Following investigations covering 60 economies, USTR concluded that each jurisdiction's approach to prohibiting and enforcing bans on forced labor imports creates competitive distortions that burden U.S. commerce. As a result, USTR has proposed additional tariffs ranging from 10% to 12.5% on imports from the affected economies.

The proposal would apply broadly across products and countries, including major U.S. trading partners such as China, India, Vietnam, Brazil, Japan, South Korea, Australia, and numerous others. Economies with existing forced labor import prohibitions or qualifying trade arrangements generally would be subject to the lower 10% rate, while most others would face the proposed 12.5% rate.

While the proposed duties are not yet effective, the breadth of countries covered makes this initiative especially significant.
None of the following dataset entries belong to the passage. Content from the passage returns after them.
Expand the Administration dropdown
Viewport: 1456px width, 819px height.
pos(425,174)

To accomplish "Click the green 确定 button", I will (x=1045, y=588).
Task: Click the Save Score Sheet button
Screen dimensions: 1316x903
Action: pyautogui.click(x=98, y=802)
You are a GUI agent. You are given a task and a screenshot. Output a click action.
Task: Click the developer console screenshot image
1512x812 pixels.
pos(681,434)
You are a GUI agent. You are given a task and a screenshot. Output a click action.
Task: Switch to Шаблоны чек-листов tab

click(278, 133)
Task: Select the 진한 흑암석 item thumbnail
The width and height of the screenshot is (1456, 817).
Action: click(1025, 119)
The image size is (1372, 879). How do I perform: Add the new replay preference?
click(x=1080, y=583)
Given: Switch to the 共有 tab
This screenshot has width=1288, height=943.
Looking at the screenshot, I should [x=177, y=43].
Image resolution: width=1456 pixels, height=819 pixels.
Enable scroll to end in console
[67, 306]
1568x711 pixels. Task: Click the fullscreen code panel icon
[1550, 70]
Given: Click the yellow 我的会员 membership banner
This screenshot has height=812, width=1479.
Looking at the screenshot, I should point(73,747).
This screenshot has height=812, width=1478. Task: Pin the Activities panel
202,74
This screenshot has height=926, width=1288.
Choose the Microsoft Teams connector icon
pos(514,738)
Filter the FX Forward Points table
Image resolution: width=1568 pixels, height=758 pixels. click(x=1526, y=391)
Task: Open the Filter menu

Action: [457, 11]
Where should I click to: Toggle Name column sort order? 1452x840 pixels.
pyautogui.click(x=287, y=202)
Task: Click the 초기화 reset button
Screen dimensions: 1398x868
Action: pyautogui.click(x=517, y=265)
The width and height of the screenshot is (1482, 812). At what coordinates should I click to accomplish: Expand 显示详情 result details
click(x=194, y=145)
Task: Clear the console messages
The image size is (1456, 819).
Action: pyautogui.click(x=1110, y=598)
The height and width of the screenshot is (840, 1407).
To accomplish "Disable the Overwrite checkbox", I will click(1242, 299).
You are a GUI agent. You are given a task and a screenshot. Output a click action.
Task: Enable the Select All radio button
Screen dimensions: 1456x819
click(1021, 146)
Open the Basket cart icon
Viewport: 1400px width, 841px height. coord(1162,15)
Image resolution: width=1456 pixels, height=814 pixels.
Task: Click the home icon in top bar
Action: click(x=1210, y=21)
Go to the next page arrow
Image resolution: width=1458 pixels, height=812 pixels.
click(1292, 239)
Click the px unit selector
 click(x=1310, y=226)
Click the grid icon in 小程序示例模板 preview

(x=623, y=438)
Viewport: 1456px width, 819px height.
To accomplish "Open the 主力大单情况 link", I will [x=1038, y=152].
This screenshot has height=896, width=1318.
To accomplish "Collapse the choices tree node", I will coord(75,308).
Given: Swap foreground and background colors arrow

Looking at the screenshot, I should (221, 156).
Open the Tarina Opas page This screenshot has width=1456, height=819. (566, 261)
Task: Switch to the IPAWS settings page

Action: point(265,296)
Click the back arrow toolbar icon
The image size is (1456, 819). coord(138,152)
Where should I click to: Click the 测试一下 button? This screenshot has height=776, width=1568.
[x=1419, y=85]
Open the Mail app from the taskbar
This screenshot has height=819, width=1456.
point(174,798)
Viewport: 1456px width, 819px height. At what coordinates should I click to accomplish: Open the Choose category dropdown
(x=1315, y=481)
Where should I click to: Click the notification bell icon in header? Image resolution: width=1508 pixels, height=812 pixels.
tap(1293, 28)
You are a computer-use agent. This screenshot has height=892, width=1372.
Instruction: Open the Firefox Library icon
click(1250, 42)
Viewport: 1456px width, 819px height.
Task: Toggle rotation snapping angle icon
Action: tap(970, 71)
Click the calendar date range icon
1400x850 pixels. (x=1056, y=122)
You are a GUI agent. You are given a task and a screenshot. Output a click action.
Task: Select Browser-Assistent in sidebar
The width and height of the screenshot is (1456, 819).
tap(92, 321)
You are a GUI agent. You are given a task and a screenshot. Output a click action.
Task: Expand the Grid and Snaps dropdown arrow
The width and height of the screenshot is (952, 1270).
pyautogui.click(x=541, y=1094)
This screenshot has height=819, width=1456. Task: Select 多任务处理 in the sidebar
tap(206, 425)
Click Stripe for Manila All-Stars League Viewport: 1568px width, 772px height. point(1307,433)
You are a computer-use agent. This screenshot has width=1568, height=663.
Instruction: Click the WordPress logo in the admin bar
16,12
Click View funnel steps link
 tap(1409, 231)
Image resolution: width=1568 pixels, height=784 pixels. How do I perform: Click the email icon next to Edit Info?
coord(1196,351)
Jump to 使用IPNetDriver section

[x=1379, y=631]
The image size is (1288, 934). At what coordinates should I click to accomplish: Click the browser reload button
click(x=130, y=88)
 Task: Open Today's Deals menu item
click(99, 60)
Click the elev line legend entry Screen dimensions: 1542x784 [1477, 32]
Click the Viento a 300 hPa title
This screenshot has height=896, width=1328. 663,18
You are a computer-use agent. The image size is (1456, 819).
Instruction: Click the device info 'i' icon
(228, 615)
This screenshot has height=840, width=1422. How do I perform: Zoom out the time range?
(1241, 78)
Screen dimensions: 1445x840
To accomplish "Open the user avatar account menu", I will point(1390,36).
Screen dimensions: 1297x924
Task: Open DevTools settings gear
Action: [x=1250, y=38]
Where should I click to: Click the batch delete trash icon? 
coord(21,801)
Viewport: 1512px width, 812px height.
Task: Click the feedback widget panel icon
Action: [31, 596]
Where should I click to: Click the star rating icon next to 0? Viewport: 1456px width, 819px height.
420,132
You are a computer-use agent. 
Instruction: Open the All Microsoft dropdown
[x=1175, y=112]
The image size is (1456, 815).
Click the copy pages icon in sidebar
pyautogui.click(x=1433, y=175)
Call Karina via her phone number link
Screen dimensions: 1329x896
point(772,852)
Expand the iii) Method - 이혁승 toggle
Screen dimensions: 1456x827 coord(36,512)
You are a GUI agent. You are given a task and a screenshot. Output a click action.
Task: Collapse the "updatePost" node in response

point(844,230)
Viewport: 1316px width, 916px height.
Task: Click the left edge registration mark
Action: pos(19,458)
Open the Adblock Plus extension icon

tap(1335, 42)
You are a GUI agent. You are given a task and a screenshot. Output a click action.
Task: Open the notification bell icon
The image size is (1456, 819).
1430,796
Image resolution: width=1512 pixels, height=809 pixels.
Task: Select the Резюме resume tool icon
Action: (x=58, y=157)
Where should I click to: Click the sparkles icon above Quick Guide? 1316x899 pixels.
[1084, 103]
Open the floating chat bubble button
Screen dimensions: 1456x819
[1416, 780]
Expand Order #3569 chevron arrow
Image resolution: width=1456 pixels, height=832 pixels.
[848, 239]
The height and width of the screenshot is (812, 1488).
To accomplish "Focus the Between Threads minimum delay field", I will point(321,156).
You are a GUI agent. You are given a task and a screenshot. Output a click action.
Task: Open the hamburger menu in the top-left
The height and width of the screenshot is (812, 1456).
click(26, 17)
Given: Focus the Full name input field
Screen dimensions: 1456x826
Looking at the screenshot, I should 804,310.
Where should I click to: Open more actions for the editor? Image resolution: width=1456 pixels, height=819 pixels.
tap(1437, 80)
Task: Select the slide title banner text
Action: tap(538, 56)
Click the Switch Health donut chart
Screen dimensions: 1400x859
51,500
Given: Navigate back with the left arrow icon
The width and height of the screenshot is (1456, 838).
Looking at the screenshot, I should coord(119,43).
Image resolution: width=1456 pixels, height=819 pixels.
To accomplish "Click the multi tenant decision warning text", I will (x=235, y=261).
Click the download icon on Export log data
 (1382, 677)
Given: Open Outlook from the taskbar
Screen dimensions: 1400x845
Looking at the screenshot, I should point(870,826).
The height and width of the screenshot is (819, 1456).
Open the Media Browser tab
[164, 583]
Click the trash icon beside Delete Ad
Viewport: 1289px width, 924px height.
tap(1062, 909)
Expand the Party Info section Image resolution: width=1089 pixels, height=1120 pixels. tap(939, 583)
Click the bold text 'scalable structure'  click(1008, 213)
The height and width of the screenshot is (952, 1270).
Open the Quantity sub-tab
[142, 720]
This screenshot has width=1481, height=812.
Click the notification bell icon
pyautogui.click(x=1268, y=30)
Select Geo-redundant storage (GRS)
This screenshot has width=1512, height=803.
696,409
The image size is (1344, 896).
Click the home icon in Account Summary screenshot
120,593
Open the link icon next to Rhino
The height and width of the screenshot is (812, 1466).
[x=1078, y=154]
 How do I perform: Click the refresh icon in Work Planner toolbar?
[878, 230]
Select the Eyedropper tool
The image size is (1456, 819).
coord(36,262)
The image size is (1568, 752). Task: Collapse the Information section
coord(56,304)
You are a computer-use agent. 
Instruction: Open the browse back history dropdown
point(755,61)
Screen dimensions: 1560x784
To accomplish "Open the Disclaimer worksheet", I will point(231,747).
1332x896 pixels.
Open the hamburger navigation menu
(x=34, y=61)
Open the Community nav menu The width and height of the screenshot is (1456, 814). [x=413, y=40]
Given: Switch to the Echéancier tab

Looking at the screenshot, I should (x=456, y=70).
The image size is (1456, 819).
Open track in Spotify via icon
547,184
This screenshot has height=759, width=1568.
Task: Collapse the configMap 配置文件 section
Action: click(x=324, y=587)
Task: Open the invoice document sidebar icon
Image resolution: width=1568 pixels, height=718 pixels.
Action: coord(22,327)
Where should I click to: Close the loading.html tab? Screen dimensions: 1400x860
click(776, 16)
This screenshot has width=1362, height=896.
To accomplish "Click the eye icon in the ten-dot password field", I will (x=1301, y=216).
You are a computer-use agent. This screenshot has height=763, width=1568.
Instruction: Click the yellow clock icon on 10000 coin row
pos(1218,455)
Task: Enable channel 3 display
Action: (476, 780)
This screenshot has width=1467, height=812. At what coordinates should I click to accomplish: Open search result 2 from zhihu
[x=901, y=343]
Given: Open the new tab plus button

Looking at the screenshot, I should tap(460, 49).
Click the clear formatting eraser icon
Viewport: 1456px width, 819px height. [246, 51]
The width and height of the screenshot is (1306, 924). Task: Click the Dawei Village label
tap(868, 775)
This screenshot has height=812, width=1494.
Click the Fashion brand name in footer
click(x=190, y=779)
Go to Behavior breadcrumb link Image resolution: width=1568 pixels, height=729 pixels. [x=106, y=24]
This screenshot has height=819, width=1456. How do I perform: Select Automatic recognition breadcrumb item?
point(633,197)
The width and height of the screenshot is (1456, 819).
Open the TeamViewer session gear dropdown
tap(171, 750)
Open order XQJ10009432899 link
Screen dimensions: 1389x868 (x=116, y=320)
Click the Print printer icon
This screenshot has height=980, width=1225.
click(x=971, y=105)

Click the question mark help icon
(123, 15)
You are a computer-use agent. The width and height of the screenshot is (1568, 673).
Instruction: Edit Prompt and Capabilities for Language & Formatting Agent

Unlike prior tariff actions that focused on a limited number of jurisdictions, the proposed framework could affect sourcing decisions across multiple continents and industries simultaneously.

Important Exclusions and Opportunities

The proposal does include several important carveouts.

Products identified in Annex A of the Federal Register notice would be excluded, along with many goods already subject to Section 232 tariffs. Additional exclusions would apply to qualifying USMCA goods, certain CAFTA-DR textile and apparel products, informational materials, donations, and other specified categories.

USTR is also proposing a unique textile and apparel provision that could allow certain imports to receive reduced tariff treatment based on the trading partner's purchases of U.S.-produced cotton, textiles, and related products.

For companies operating in manufacturing, retail, consumer products, logistics, and distribution sectors, tariff outcomes may ultimately depend not only on country of origin but also on product classification, sourcing patterns, and supply chain structure.

What Companies Should Be Doing Now

The current environment requires a proactive approach rather than a wait-and-see strategy.

Organizations should begin by mapping exposure across their supply chains, identifying imports sourced from countries potentially affected by the proposed tariffs and evaluating applicable Harmonized Tariff Schedule (HTS) classifications. Companies should model the potential financial impact of an additional 10% to 12.5% duty layer on margins, pricing strategies, customer contracts, and working capital requirements, while also evaluating opportunities to mitigate costs through sourcing adjustments, tariff engineering, customs valuation reviews, foreign trade zone utilization, and contractual tariff pass-through provisions.

In parallel, businesses should review whether existing exclusions, including Section 232, USMCA, CAFTA-DR, and other preferential programs, may mitigate potential exposure.

For companies with significant import volumes, participation in the USTR comment process may be worthwhile. USTR has specifically requested feedback regarding product coverage, exclusion requests, supply chain disruptions, domestic availability concerns, and the proposed textile mechanism. Well-supported comments backed by import data and commercial evidence can influence the scope and implementation of final tariff measures.

Finally, companies should assess broader supply chain readiness, including sourcing alternatives, tariff pass-through provisions, Incoterms, foreign trade zone strategies, customs broker instructions, and forced labor compliance programs.

Looking Ahead

Taken together, these developments demonstrate that trade policy is increasingly focused on three interconnected priorities: revenue protection, supply chain transparency, and economic leverage through tariffs.

As customs enforcement intensifies, IEEPA refund litigation proceeds, and new tariff proposals move through the regulatory process, companies that proactively evaluate their exposure will be better positioned to manage risk and identify opportunities.

The coming months will be particularly important, with public comment deadlines, hearings, and regulatory implementation decisions likely to shape the trade landscape well into 2027. For importers, manufacturers, and supply chain leaders, now is the time to move from monitoring developments to actively preparing for them.